#### INFORMATION GIVEN ####

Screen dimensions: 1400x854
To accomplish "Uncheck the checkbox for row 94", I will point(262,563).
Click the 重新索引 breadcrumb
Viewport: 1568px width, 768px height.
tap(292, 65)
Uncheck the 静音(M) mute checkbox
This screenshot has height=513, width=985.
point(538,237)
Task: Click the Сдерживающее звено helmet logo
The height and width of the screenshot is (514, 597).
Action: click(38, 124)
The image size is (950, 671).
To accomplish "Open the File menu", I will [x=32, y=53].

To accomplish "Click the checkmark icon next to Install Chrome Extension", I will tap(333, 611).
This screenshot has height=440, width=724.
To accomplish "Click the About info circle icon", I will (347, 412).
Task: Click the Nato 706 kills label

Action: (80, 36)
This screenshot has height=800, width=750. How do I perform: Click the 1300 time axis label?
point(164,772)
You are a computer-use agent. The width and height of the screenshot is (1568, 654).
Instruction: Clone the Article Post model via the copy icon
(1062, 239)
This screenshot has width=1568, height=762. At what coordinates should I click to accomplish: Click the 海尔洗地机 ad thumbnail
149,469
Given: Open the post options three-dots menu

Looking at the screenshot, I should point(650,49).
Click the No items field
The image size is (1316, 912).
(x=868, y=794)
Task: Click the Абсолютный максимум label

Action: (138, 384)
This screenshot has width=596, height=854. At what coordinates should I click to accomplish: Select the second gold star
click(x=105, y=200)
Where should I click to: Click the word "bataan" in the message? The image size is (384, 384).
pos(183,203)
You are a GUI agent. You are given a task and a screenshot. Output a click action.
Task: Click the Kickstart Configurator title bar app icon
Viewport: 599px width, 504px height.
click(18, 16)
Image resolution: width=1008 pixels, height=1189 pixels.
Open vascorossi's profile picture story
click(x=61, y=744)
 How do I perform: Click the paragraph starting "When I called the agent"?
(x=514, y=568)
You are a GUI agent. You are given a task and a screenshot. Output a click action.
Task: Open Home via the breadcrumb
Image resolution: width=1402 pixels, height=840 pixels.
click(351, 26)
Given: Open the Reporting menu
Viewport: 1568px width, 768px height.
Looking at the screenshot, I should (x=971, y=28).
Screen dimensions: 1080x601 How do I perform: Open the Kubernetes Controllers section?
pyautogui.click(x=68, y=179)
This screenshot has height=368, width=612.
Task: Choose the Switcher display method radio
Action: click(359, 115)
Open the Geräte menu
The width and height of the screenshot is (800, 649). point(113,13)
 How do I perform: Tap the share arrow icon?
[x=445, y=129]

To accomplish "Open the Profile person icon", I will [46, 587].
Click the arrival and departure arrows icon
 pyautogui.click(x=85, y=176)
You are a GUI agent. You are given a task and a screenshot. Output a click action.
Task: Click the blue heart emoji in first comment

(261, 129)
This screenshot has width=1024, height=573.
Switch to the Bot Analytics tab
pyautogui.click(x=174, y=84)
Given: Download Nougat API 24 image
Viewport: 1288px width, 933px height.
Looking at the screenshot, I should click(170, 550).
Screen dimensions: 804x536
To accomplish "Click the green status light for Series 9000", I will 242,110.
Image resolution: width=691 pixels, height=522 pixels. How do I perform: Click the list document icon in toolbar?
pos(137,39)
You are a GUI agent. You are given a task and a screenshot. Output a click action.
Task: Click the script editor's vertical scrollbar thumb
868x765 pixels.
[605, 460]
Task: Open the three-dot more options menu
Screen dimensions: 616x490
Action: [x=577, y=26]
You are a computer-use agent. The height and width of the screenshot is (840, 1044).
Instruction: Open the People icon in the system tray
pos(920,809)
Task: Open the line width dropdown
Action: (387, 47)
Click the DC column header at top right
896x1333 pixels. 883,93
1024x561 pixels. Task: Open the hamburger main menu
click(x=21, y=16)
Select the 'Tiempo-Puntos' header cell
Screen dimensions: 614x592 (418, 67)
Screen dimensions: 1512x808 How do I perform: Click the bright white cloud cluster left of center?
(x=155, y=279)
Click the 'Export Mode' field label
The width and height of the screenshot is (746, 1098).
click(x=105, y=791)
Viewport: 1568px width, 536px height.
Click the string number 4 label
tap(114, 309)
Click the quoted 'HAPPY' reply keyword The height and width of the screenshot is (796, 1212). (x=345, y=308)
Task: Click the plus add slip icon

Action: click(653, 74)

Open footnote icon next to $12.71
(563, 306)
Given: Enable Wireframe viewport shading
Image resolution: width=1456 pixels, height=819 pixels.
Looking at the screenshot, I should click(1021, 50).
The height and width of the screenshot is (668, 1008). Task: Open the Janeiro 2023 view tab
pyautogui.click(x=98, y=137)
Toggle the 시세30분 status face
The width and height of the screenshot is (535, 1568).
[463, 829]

####

YOUR OBJECTIVE
Reproduce verbatim the material from the line with "Image resolution: width=691" to the line with "Screen dimensions: 614x592 (418, 67)", both included.

REPLY
Image resolution: width=691 pixels, height=522 pixels. How do I perform: Click the list document icon in toolbar?
pos(137,39)
You are a GUI agent. You are given a task and a screenshot. Output a click action.
Task: Click the script editor's vertical scrollbar thumb
868x765 pixels.
[605, 460]
Task: Open the three-dot more options menu
Screen dimensions: 616x490
Action: [x=577, y=26]
You are a computer-use agent. The height and width of the screenshot is (840, 1044).
Instruction: Open the People icon in the system tray
pos(920,809)
Task: Open the line width dropdown
Action: (387, 47)
Click the DC column header at top right
896x1333 pixels. 883,93
1024x561 pixels. Task: Open the hamburger main menu
click(x=21, y=16)
Select the 'Tiempo-Puntos' header cell
Screen dimensions: 614x592 (418, 67)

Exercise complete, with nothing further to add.